• **DIRECTIONS**: Tell me how many lines in the data below hold the string "computer", and say nothing else.

::: DATA FOR PROCESSING :::

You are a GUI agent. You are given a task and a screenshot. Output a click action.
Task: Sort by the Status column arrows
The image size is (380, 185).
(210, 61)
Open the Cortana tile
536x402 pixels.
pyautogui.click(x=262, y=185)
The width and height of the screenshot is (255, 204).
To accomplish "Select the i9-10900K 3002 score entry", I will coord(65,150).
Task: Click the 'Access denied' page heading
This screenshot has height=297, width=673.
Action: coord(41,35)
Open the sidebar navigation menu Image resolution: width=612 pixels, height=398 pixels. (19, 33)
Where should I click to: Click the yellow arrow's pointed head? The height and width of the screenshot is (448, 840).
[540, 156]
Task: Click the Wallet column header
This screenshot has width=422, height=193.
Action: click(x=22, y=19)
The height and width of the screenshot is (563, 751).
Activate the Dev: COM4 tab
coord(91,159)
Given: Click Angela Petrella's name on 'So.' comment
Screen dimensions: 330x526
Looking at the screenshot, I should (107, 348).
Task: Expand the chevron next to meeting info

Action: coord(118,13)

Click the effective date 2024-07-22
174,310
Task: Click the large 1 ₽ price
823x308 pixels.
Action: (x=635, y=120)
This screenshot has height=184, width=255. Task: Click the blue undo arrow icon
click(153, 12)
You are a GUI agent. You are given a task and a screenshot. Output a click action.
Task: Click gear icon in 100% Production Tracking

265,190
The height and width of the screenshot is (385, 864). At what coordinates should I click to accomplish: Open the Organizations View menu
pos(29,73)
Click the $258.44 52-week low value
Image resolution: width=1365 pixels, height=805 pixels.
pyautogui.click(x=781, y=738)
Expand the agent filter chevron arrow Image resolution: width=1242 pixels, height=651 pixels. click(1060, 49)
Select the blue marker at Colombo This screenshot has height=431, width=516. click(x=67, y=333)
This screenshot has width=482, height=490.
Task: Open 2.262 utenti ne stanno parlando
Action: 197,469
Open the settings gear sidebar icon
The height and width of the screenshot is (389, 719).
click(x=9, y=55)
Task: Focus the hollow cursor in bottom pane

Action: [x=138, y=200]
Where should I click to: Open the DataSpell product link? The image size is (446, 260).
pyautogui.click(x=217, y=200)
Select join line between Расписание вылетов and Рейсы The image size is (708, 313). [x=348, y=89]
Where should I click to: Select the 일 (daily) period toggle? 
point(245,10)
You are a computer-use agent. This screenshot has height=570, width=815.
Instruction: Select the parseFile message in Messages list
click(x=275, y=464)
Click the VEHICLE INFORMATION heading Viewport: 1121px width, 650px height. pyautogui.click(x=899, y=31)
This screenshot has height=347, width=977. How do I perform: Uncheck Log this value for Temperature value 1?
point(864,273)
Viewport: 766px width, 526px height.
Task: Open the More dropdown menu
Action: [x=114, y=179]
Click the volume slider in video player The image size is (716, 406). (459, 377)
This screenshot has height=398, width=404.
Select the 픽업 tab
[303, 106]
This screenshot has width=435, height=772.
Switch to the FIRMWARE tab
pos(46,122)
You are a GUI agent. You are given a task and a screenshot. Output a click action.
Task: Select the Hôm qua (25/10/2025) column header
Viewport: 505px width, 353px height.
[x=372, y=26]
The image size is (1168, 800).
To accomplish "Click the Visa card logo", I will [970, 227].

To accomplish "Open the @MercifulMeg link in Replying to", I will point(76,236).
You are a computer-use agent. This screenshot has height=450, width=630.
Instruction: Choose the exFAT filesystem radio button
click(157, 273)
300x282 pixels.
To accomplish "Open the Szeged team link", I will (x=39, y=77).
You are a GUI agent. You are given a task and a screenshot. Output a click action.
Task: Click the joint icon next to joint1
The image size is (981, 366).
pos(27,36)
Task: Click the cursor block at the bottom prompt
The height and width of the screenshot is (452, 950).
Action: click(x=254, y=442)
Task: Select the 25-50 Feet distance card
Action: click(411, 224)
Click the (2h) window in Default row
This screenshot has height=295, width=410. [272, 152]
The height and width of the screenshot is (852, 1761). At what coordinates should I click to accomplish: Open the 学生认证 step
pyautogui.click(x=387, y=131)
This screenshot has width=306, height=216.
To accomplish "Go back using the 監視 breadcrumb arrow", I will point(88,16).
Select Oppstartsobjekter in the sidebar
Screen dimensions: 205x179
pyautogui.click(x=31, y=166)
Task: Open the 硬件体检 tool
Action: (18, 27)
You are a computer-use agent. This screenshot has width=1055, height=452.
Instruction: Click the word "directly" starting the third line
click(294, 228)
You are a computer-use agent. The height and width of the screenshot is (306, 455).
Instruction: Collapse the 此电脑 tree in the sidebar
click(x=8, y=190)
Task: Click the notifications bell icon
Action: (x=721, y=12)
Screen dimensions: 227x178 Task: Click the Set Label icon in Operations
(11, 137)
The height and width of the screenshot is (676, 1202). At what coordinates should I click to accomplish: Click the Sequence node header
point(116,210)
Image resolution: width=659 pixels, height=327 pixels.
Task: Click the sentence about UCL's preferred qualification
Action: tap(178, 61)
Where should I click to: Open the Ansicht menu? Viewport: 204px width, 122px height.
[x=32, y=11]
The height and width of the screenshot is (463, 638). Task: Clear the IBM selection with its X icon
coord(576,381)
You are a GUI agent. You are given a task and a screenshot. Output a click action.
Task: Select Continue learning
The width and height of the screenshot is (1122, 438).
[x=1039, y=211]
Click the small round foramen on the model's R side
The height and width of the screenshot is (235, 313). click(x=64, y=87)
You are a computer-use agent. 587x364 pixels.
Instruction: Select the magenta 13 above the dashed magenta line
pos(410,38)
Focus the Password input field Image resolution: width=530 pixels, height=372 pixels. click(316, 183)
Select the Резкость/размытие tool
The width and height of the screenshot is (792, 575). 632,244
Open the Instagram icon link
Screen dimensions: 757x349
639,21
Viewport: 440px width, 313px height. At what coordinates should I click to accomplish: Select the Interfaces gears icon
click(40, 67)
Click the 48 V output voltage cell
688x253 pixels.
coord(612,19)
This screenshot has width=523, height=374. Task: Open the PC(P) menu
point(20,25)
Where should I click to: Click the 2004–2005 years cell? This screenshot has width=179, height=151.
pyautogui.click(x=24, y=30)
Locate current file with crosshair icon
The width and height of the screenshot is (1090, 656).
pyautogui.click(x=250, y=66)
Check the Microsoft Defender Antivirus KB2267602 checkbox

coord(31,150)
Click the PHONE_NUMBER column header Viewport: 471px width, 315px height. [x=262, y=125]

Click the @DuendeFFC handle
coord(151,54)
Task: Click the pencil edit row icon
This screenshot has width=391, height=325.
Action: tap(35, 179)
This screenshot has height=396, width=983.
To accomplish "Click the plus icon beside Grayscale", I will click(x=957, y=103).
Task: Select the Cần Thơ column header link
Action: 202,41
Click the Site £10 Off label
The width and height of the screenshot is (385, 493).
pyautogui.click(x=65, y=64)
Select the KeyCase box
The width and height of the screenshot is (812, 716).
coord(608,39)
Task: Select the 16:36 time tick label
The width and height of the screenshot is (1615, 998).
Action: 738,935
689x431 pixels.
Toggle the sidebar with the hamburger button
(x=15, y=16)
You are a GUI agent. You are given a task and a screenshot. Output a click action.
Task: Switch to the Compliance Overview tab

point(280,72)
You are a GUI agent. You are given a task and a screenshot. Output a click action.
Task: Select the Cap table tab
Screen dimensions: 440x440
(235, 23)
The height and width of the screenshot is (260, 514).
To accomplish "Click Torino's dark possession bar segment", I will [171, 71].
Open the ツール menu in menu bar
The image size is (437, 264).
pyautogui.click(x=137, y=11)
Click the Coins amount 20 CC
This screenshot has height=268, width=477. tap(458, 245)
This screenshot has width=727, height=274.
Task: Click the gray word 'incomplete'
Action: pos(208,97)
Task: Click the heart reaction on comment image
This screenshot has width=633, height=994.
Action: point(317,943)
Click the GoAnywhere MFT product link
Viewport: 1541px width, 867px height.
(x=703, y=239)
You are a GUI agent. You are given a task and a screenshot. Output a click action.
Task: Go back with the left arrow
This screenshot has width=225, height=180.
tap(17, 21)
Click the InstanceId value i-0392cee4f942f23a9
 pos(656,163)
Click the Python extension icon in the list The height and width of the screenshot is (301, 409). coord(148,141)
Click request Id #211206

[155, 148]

:::

• **TASK SOLUTION**: 5